LT - Les blocages français sont-ils culturels ?
BL - Notre culture économique, depuis la Révolution, repose sur un
postulat : le politique doit primer sur l'économie, car il est plus
légitime, comme l'explique Jean Peyrelevade dans son dernier livre.
Notre Constitution mentionne à peine le mot entreprise. En matière de
politique économique, les Français se tournent vers l'État, demandent
qu'il protège, réglemente, intervienne, et lui font plus confiance qu'à
la liberté et à l'inventivité des acteurs économiques.

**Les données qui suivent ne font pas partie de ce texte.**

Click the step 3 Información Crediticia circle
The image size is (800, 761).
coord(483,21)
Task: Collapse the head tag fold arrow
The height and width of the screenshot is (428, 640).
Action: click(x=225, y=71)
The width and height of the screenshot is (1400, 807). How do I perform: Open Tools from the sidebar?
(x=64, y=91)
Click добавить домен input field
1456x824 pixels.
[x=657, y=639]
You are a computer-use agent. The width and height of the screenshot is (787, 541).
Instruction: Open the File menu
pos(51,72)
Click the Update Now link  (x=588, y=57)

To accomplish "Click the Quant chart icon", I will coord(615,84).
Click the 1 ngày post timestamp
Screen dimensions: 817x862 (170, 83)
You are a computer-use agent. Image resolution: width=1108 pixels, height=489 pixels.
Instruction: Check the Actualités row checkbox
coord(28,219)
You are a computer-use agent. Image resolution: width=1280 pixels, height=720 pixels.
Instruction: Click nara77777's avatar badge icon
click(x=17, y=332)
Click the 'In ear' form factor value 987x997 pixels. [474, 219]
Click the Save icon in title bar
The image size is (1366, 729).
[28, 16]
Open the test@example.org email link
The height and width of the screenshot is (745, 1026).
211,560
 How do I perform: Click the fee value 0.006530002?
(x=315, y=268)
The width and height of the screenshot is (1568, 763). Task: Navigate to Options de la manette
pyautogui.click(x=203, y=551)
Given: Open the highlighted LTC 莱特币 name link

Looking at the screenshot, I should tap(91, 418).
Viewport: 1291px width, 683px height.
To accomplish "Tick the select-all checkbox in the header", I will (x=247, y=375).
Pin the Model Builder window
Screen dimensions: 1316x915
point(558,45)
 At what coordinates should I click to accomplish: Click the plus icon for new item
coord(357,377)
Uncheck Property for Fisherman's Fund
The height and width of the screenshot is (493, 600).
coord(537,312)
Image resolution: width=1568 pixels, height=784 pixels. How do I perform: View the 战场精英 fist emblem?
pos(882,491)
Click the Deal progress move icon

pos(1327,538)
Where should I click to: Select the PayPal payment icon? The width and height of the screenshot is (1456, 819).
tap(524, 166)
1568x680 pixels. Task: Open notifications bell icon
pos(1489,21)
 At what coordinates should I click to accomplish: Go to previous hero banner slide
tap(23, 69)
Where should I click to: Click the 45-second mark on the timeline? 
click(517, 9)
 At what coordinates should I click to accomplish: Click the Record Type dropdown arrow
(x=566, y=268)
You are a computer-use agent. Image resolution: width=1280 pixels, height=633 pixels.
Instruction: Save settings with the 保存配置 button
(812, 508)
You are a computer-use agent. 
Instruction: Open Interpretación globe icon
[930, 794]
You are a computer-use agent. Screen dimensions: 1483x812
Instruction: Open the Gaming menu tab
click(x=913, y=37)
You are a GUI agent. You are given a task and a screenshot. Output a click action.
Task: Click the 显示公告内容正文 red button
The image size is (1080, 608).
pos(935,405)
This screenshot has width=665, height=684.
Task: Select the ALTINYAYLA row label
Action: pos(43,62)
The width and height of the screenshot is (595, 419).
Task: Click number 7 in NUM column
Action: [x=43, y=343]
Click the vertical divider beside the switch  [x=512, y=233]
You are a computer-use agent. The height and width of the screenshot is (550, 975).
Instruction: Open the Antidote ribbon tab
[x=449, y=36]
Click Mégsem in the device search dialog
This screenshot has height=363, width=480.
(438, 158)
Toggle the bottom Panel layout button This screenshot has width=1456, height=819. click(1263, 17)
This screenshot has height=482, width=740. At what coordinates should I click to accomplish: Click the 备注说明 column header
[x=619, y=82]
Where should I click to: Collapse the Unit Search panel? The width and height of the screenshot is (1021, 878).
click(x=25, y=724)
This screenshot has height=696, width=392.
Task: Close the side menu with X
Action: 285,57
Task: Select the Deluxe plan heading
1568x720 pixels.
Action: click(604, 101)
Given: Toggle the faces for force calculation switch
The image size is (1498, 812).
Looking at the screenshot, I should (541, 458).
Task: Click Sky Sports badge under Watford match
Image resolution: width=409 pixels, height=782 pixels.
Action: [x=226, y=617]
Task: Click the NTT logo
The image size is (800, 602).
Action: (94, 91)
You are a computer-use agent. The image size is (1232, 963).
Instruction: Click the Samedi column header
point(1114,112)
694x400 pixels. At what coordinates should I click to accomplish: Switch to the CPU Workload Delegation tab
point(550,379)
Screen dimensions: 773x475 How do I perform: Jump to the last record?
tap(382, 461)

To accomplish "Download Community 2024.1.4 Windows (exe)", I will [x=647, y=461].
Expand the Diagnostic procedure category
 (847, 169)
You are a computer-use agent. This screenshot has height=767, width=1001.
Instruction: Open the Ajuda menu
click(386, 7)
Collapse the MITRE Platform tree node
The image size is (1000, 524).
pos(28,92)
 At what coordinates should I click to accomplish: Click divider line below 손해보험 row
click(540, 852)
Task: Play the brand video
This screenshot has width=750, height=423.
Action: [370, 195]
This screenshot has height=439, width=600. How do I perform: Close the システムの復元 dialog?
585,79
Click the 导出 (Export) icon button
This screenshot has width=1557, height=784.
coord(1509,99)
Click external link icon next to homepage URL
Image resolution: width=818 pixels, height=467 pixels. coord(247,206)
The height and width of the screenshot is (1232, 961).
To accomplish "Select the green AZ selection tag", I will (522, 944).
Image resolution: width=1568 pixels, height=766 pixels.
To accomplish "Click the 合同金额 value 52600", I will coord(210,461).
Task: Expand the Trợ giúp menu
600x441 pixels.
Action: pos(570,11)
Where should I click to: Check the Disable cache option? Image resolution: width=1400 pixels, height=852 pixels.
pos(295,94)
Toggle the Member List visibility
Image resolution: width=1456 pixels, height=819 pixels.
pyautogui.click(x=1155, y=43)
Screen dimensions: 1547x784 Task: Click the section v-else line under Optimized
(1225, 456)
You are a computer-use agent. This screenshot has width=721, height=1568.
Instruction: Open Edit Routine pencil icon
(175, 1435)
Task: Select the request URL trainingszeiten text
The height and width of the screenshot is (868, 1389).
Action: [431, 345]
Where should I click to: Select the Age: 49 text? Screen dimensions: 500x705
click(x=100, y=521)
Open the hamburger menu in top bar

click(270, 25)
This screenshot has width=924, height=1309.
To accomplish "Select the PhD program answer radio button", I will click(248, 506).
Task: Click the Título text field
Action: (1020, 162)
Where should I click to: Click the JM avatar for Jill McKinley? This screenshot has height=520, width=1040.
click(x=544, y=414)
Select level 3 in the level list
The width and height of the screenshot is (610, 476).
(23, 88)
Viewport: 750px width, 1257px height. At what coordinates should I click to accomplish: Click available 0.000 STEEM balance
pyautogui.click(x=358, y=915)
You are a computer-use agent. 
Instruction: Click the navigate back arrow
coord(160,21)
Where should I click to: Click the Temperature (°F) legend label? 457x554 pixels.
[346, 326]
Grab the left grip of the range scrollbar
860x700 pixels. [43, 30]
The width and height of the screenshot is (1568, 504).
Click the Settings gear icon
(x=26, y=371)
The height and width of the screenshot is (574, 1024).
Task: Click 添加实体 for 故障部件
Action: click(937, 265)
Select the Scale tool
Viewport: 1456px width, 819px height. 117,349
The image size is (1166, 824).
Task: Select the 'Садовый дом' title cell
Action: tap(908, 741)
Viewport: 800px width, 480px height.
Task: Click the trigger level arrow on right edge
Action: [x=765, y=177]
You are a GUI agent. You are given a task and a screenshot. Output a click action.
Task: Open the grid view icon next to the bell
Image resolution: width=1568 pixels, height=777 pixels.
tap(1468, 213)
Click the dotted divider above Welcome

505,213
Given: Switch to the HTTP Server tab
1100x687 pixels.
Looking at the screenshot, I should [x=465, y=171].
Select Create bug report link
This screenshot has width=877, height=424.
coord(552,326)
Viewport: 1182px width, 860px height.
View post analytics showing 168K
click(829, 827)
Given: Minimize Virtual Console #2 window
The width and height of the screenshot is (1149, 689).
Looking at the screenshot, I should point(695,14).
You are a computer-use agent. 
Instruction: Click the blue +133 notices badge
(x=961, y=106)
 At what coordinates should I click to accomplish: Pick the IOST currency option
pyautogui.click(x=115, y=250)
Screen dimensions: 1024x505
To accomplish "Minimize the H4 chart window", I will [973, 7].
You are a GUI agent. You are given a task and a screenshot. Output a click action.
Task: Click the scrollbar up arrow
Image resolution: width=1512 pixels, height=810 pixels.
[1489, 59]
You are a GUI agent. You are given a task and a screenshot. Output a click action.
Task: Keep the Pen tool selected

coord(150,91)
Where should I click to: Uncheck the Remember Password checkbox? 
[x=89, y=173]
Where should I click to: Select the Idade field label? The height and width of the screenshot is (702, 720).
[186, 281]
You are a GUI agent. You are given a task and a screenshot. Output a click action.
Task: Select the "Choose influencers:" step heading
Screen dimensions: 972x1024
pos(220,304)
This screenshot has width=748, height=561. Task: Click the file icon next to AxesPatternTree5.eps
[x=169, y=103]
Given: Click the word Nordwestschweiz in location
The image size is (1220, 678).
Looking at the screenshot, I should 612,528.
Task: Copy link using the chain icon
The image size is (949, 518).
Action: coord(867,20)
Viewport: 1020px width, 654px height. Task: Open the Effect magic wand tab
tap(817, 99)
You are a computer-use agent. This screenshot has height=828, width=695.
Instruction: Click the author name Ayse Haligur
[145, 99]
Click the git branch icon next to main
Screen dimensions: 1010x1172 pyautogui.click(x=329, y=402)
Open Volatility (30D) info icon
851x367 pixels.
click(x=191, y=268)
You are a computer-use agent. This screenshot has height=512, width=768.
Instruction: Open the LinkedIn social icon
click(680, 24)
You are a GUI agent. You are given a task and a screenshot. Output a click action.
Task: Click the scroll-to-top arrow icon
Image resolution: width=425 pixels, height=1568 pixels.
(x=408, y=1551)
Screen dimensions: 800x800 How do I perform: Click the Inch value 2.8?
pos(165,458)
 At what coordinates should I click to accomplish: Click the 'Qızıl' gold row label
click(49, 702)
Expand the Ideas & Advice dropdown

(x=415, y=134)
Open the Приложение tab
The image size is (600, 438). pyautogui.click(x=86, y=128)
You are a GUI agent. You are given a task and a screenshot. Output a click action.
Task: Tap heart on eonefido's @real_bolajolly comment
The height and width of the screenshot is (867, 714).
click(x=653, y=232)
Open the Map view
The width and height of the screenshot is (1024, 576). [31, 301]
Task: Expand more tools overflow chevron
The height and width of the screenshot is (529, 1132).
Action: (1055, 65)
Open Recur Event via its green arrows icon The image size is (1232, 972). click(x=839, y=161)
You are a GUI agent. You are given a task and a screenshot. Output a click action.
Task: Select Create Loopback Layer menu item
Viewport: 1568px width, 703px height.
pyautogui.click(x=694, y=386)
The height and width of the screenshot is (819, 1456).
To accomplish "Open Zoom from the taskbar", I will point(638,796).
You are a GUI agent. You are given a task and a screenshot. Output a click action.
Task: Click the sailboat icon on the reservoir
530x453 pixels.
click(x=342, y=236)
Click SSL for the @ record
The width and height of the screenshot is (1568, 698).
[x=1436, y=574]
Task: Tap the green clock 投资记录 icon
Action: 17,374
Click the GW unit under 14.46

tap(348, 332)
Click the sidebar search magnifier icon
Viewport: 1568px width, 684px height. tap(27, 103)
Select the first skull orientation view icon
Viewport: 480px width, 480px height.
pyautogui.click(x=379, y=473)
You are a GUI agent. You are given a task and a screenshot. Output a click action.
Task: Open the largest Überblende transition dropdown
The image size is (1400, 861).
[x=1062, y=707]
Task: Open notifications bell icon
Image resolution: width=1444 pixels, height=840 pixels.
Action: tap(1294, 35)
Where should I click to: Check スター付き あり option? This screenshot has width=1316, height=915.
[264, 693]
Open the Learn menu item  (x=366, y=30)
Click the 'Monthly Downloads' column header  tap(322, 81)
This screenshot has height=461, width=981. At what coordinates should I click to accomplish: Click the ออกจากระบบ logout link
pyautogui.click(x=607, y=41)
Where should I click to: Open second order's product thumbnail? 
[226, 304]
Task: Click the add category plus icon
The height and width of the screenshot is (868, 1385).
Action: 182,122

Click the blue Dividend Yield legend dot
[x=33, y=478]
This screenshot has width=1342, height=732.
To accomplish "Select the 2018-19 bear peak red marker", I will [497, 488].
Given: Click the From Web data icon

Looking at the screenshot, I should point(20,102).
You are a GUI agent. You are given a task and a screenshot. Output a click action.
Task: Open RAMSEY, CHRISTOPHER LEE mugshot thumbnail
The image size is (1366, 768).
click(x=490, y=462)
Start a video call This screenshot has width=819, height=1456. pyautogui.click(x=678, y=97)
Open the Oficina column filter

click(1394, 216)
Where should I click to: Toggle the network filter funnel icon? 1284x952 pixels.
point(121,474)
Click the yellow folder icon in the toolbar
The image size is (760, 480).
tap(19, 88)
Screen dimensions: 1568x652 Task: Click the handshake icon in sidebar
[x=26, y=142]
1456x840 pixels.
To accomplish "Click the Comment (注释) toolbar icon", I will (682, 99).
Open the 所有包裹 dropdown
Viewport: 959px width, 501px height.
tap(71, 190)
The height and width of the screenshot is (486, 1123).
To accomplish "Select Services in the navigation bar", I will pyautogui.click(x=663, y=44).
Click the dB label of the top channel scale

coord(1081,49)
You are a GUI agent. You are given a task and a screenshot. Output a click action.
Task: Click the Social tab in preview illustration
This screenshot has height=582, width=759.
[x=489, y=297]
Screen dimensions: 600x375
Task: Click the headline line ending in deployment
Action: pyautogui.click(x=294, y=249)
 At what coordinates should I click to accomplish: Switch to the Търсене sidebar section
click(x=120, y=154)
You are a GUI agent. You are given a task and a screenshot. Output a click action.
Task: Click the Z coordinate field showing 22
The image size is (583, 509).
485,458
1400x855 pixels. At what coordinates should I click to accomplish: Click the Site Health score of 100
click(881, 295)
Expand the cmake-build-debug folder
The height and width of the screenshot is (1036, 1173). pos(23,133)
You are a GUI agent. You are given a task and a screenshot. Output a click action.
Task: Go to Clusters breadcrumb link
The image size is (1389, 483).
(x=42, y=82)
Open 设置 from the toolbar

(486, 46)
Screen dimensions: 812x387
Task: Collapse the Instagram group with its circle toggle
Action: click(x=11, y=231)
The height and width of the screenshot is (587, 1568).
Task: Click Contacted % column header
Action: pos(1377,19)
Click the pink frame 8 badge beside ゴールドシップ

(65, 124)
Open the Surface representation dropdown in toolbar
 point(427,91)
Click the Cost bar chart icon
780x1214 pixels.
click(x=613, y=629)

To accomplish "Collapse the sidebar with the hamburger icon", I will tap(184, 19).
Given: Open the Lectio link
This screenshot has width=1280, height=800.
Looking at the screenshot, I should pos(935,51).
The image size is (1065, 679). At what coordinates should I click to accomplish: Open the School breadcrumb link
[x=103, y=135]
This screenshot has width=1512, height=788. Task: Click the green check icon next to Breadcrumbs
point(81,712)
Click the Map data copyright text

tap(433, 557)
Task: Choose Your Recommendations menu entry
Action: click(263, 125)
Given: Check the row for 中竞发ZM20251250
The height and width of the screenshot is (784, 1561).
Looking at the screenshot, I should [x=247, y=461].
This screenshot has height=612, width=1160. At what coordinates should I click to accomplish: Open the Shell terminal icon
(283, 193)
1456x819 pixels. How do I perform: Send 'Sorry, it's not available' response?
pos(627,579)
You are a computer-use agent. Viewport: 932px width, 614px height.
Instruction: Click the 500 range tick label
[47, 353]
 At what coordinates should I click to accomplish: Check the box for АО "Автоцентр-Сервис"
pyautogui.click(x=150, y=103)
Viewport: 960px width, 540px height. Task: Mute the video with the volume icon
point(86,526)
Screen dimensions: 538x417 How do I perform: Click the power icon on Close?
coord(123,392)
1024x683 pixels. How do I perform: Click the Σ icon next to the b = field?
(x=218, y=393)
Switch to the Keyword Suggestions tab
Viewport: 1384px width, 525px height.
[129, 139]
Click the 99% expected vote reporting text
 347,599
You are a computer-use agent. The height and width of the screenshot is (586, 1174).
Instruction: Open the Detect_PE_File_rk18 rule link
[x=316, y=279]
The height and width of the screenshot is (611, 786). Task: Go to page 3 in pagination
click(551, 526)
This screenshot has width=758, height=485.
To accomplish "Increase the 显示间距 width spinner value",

Lorsque la technologie impose des choix voire des révolutions, l'État a
tendance à davantage écouter la voix de ceux qui veulent être protégés
des « barbares » à leurs portes, qu'à aider les plus dynamiques à se
développer.
Mais ceci est vain car la technologie se joue des frontières et ces
nouvelles entreprises se défient des normes publiques. L'État doit donc
changer de rôle.
Il ne doit pas être seulement protecteur. De gérant de l'économie, il
doit devenir le garant des libertés économiques. Il faut encourager
ceux qui prennent le risque d'innover. Cette culture du risque existe,
nous avons un tissu d'entrepreneurs et beaucoup de jeunes pousses,
notamment dans le numérique, mais ils se heurtent aux tenants des vieux
équilibres qui défendent le statu quo.
LT - Est-ce la culture de la concurrence qui nous fait défaut ?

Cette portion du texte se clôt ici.